Setting Up a Text Embedding Provider

7.4 U70+ Beta Feature

A text embedding provider has two jobs:

  1. At index time, use the specified model to create a text embedding representation of a text sample extracted from the index document’s fields.
  2. At search time, use the specified model to create a text embedding representation of the search phrase typed into the search bar.

The model you use is paramount: your vectorized data is only as good as the model you choose.

The model you choose also performs the similarity search of the search phrase’s text embedding and the document’s text embedding. Models are housed in Hugging Face for the Hugging Face embedding services and txtai. OpenAI also has pre-trained models you can choose from if you’re using OpenAI as the embedding provider.
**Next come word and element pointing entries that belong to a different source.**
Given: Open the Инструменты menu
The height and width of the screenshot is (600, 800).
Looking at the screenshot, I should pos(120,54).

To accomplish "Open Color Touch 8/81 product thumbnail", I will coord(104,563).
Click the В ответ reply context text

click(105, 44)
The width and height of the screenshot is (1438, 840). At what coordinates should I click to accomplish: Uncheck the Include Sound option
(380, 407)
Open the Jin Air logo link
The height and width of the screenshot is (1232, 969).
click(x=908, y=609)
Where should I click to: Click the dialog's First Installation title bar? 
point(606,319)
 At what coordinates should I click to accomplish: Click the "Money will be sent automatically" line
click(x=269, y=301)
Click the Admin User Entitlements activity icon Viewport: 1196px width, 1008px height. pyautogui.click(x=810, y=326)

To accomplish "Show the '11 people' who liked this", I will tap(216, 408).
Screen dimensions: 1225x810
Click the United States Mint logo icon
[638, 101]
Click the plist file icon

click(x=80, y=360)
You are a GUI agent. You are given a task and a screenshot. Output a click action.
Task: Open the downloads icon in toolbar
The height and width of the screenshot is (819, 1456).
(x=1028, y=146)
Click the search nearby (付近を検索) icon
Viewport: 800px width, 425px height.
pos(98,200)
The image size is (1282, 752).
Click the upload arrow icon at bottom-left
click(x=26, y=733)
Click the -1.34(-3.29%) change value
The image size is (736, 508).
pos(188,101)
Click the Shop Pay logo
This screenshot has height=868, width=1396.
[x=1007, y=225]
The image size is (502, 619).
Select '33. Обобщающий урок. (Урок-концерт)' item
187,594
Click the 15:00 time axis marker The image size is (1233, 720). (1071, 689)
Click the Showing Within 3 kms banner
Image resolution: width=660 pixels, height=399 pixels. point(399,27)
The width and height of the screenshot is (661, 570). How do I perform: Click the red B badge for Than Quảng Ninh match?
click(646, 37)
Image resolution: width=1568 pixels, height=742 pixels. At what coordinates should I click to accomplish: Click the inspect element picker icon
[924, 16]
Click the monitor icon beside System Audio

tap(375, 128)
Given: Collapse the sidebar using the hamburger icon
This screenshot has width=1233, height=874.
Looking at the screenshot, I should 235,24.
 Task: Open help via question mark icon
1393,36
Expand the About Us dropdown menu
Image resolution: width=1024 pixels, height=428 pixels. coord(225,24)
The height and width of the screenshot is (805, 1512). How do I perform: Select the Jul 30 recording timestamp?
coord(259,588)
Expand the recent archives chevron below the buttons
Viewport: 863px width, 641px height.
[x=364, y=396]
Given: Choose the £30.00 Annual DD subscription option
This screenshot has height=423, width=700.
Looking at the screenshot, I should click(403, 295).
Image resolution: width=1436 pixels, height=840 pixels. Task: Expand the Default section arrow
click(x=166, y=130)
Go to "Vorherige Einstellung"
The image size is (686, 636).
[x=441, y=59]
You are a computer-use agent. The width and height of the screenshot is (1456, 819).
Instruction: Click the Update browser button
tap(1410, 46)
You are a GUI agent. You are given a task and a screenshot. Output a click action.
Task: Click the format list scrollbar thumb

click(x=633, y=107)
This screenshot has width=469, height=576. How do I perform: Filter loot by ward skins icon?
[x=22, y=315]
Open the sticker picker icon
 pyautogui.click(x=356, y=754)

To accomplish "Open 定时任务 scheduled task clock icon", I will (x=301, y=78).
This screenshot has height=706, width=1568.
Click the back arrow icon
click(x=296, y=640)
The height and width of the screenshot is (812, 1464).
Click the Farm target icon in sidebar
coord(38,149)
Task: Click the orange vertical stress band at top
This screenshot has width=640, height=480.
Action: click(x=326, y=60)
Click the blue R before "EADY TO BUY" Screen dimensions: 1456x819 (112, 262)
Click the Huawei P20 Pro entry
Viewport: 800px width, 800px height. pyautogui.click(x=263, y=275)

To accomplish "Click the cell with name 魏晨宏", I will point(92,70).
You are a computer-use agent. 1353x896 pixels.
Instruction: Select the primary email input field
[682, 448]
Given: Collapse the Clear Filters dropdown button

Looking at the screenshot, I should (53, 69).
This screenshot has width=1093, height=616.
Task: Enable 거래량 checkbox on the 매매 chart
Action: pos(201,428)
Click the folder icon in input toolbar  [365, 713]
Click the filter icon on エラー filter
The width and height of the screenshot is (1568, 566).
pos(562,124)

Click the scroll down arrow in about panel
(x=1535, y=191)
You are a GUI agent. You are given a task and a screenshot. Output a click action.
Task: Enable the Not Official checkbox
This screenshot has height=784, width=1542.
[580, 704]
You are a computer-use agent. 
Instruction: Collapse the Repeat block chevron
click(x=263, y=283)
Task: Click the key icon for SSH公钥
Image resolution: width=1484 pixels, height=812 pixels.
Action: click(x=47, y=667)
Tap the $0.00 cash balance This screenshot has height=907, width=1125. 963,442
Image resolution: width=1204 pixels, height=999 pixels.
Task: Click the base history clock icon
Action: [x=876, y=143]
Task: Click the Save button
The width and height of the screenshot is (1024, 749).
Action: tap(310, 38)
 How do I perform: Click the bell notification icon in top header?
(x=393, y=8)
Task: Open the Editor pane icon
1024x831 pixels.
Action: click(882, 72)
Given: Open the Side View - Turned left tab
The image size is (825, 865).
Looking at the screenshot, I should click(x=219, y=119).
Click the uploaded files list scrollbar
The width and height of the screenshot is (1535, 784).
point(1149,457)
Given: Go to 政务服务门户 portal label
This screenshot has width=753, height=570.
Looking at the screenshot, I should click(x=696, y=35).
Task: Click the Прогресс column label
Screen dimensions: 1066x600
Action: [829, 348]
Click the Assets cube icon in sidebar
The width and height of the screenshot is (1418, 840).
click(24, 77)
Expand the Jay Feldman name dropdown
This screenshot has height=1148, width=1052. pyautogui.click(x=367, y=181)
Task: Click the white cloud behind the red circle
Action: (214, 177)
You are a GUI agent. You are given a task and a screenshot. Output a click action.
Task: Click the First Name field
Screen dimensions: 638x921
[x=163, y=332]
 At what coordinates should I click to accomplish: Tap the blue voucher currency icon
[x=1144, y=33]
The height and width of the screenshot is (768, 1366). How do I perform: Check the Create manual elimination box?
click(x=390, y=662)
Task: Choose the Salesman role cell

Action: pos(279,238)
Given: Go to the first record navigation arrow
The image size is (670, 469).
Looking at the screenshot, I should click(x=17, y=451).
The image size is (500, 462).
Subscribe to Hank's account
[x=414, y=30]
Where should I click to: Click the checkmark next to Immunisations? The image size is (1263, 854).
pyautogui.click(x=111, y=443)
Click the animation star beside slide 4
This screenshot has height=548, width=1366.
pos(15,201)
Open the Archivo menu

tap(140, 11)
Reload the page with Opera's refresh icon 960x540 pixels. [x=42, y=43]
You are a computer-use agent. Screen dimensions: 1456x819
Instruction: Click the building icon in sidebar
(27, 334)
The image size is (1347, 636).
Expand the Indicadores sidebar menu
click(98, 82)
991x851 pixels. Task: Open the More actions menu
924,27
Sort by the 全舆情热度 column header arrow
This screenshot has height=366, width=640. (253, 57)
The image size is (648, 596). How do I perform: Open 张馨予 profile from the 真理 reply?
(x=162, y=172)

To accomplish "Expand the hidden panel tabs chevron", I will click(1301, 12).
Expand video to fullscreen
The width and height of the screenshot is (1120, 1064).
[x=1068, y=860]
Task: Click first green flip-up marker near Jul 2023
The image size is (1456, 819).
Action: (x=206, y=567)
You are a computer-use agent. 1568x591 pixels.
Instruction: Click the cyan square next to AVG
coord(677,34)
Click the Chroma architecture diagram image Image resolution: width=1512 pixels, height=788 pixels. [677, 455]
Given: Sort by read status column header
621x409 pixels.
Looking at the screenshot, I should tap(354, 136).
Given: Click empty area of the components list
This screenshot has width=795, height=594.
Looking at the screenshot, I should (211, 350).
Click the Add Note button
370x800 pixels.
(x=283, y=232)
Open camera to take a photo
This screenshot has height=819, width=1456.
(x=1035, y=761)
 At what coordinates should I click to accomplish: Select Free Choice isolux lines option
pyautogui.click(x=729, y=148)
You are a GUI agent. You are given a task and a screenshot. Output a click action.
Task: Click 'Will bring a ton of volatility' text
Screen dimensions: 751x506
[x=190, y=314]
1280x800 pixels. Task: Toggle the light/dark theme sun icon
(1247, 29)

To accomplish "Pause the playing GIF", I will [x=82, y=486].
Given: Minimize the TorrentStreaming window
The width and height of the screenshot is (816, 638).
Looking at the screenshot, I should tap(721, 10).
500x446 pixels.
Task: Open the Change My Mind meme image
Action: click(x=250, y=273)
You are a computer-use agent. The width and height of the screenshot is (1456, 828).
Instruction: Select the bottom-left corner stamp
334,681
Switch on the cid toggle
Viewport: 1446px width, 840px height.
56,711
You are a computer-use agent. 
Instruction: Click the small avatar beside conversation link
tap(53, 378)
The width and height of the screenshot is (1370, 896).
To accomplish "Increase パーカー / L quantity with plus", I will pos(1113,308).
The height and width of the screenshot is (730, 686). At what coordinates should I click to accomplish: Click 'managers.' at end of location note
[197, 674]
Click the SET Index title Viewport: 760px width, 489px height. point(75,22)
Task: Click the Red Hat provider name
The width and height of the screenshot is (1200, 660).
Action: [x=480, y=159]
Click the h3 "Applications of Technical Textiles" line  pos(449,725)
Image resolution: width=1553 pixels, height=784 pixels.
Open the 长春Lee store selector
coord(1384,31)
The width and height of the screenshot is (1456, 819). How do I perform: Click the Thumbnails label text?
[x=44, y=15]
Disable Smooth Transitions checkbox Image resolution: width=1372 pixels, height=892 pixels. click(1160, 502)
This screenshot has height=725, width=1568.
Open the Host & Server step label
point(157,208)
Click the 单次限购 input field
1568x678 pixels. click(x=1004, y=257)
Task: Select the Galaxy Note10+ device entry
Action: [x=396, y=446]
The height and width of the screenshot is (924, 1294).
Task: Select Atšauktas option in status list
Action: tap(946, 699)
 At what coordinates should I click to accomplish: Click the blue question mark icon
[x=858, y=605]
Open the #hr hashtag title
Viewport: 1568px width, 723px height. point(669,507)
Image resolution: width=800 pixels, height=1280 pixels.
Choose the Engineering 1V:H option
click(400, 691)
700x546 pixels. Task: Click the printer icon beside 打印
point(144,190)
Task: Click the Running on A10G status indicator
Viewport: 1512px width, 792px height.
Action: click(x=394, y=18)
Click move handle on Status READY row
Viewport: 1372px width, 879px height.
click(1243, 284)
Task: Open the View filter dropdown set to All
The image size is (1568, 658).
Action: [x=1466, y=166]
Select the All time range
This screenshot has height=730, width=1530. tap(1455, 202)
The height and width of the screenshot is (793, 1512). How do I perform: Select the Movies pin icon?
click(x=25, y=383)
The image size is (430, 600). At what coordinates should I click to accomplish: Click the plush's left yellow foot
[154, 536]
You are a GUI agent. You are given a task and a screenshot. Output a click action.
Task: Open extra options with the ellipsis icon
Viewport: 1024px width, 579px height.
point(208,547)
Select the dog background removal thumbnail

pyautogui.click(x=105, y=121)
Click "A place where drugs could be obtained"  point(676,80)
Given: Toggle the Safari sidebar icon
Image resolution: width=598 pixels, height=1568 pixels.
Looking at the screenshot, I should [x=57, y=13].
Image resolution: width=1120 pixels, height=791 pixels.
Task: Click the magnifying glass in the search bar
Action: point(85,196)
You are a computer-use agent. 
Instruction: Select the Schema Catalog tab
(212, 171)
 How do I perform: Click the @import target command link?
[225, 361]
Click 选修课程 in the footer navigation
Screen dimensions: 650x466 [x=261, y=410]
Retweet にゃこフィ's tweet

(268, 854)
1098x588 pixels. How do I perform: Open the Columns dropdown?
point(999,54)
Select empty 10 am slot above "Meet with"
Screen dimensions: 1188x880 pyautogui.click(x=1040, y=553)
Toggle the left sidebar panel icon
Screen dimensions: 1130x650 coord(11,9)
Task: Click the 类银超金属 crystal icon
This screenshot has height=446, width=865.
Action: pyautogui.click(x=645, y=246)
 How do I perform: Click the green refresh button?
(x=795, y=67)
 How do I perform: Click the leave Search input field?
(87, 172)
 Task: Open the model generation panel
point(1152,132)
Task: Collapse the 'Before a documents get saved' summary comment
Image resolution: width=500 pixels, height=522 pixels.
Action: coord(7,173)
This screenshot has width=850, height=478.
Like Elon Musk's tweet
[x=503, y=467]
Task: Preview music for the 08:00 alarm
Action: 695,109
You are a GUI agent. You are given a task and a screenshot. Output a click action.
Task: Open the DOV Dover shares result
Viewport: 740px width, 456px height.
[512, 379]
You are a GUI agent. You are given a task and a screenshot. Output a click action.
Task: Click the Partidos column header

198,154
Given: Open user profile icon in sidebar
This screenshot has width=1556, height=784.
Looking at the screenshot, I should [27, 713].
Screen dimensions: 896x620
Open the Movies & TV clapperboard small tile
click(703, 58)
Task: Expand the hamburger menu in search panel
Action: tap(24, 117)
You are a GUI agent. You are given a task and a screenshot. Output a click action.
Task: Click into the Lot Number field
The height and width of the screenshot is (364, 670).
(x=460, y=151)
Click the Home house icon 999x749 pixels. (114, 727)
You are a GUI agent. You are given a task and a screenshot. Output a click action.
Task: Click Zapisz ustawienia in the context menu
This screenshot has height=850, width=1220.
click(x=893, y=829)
Text Embedding ProviderSuitable for Production?
Hugging Face Inference API
Hugging Face Inference Endpoints
Liferay DXP 2024.Q4+/Portal 7.4 GA129+
OpenAI
txtai

Configure and Run txtai

Note

The txtai configuration here is intended for demonstration. Please read the txtai documentation to learn more.

Set up txtai to access its APIs. To run txtai in a docker container, see the txtai documentation or follow these basic steps for Linux:

  1. Create a txtai folder and cd into it.

  2. From the txtai folder, download the Dockerfile with

    curl https://raw.githubusercontent.com/neuml/txtai/master/docker/api/Dockerfile -O
    
  3. Create a config.yml file in the txtai folder and give it these minimal contents:

    path: /tmp/index
    
    writable: False
    
    embeddings:
         path: sentence-transformers/msmarco-distilbert-base-dot-prod-v3
    
    Important

    The model you chose is entered in the embeddings path.

  4. From the txtai folder, run

    docker build -t txtai-api .
    
  5. Start the container:

    docker run -p 8000:8000 --rm -it txtai-api
    

    Depending on the size of the models, it can take several minutes for the service to initialize.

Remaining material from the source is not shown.